**TASK DETAILS:** All lines containing the string "radio" must be copied from the entries.

[Records from a collection]
※ ※ ※
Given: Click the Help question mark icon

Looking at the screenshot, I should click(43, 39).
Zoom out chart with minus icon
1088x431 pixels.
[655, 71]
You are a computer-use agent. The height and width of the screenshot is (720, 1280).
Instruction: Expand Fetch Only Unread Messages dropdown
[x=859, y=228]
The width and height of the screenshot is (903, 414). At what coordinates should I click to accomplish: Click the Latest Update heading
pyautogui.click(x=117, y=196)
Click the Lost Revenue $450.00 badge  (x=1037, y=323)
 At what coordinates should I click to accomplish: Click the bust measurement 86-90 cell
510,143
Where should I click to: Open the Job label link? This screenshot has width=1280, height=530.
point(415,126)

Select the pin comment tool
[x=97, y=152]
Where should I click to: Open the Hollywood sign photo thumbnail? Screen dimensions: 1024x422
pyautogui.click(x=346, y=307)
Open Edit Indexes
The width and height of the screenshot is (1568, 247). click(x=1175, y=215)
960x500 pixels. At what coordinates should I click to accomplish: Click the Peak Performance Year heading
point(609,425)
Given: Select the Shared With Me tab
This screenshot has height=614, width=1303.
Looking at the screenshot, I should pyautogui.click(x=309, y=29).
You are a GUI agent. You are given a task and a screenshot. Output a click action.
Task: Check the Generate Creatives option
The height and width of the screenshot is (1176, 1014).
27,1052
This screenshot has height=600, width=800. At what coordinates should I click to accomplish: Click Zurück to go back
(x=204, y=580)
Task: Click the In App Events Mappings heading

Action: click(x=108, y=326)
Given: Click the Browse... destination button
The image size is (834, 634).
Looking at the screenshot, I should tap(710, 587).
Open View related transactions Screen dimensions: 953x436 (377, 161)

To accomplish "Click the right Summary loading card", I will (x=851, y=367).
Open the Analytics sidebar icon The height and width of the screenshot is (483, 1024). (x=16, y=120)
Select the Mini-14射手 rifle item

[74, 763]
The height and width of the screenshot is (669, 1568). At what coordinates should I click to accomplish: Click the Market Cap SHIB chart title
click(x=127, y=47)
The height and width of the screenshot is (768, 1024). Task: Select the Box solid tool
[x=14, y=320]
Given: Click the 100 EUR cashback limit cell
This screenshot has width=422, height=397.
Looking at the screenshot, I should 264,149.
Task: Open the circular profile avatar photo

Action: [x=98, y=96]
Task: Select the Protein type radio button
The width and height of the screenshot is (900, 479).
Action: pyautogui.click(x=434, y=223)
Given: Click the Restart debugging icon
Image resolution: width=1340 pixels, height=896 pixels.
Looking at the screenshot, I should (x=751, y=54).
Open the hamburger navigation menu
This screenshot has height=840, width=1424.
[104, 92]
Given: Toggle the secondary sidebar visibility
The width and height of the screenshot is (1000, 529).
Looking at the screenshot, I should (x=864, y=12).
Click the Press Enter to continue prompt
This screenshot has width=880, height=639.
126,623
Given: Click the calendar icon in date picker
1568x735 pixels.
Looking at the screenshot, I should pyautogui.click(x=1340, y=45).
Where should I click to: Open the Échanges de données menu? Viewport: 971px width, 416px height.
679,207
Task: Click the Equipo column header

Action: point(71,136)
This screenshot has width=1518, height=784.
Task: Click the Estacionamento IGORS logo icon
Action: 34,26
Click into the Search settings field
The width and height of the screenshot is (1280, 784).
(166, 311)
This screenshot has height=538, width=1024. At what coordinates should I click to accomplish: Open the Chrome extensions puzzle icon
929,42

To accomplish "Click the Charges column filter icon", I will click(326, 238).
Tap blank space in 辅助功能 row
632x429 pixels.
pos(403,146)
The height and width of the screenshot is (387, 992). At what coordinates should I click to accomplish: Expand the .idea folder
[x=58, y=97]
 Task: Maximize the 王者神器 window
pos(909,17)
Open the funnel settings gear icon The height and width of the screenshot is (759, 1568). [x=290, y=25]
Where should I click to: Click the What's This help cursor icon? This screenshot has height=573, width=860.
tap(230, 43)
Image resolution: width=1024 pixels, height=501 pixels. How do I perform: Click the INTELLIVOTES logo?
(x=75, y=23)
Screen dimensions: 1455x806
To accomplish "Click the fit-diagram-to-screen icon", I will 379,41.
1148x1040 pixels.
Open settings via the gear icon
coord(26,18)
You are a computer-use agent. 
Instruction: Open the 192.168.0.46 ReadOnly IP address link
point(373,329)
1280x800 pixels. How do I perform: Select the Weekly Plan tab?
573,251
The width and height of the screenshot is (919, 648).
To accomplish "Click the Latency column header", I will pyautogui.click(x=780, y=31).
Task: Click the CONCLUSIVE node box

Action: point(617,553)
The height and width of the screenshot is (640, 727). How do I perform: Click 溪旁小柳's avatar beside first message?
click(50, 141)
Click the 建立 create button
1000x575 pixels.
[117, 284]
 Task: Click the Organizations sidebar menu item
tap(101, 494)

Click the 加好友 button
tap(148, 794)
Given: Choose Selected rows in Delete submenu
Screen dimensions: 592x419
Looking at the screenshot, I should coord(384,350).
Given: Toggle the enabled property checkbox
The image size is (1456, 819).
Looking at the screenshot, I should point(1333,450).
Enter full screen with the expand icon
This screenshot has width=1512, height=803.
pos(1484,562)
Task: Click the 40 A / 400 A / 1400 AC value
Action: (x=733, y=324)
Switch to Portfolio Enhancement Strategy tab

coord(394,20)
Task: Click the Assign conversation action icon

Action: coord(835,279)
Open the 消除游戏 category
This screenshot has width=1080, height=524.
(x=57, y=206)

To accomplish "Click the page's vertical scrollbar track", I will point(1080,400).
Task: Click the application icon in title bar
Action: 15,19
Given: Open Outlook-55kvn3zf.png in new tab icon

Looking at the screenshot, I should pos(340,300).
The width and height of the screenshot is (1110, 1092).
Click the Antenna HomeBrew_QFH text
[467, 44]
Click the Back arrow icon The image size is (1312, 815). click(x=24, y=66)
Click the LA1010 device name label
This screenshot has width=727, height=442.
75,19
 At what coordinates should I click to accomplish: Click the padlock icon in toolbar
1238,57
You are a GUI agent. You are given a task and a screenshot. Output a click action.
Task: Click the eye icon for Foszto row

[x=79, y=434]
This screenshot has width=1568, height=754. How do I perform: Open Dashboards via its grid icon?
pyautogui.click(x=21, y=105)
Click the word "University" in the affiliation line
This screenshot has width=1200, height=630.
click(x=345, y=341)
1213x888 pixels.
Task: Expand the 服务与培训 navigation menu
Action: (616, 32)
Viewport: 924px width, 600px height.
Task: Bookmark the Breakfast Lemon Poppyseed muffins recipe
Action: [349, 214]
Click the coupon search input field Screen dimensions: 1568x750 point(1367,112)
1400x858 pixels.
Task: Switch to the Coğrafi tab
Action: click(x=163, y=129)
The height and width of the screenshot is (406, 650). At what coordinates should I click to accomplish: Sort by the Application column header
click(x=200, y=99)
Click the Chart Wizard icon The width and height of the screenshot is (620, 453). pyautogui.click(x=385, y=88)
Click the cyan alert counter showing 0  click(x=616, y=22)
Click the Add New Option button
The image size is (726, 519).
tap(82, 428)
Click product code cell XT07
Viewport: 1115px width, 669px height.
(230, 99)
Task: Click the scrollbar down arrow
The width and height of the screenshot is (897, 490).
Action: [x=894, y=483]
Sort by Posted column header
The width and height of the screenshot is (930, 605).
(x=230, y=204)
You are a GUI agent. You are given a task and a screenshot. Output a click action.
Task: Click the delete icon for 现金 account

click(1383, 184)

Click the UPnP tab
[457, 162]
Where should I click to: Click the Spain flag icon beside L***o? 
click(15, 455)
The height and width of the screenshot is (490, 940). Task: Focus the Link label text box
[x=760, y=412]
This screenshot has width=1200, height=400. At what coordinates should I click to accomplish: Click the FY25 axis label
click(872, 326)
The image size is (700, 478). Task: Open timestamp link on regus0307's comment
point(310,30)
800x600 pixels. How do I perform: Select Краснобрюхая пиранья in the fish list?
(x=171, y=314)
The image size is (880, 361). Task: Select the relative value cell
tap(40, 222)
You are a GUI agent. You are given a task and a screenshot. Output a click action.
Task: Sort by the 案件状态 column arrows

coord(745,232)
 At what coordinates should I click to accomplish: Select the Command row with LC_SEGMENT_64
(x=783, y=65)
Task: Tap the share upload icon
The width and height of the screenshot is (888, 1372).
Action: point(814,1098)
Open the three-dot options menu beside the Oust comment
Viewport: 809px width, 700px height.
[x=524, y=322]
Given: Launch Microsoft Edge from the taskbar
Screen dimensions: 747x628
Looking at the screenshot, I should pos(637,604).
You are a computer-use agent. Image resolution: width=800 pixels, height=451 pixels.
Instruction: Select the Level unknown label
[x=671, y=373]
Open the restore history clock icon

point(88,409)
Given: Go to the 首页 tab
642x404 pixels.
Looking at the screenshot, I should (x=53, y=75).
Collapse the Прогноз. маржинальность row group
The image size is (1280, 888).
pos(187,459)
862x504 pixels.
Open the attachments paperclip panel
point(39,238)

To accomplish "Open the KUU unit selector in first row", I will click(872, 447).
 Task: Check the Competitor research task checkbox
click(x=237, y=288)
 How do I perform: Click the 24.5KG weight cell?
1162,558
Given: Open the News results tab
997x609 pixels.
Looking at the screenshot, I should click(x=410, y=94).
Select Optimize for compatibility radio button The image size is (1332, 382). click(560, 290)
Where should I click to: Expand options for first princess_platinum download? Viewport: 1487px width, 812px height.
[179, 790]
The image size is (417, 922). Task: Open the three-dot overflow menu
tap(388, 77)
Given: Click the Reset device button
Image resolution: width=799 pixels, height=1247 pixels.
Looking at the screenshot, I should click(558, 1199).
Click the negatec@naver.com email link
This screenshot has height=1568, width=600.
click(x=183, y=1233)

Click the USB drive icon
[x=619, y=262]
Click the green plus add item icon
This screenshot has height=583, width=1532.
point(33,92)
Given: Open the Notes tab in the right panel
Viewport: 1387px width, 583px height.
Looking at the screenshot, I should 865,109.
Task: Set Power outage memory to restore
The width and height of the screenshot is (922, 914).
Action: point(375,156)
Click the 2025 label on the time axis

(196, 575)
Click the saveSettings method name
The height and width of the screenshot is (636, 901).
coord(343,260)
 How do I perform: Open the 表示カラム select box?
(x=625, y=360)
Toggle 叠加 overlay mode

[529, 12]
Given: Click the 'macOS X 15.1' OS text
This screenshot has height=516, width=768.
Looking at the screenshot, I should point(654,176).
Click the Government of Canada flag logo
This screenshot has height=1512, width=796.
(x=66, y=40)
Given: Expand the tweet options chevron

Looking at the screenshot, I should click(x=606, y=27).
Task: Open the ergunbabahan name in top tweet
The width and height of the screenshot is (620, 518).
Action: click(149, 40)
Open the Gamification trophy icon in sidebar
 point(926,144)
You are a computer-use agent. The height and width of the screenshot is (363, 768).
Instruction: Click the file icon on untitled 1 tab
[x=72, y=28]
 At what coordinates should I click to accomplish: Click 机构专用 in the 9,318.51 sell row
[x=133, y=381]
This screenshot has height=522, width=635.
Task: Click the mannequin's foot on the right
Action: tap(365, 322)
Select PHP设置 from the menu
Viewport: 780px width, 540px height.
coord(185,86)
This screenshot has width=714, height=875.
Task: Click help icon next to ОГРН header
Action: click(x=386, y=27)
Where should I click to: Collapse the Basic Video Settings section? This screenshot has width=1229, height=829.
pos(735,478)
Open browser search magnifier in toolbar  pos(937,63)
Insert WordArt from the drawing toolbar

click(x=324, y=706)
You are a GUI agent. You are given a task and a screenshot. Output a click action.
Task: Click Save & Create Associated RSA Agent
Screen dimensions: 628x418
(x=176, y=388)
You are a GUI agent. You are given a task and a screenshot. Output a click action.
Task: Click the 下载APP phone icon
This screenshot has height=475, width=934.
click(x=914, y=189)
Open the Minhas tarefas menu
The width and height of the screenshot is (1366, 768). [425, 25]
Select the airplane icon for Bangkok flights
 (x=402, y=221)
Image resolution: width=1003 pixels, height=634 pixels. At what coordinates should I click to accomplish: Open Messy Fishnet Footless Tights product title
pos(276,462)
※ ※ ※
**ANSWER BELOW:**
Task: Select the Protein type radio button
Select Optimize for compatibility radio button The image size is (1332, 382). click(560, 290)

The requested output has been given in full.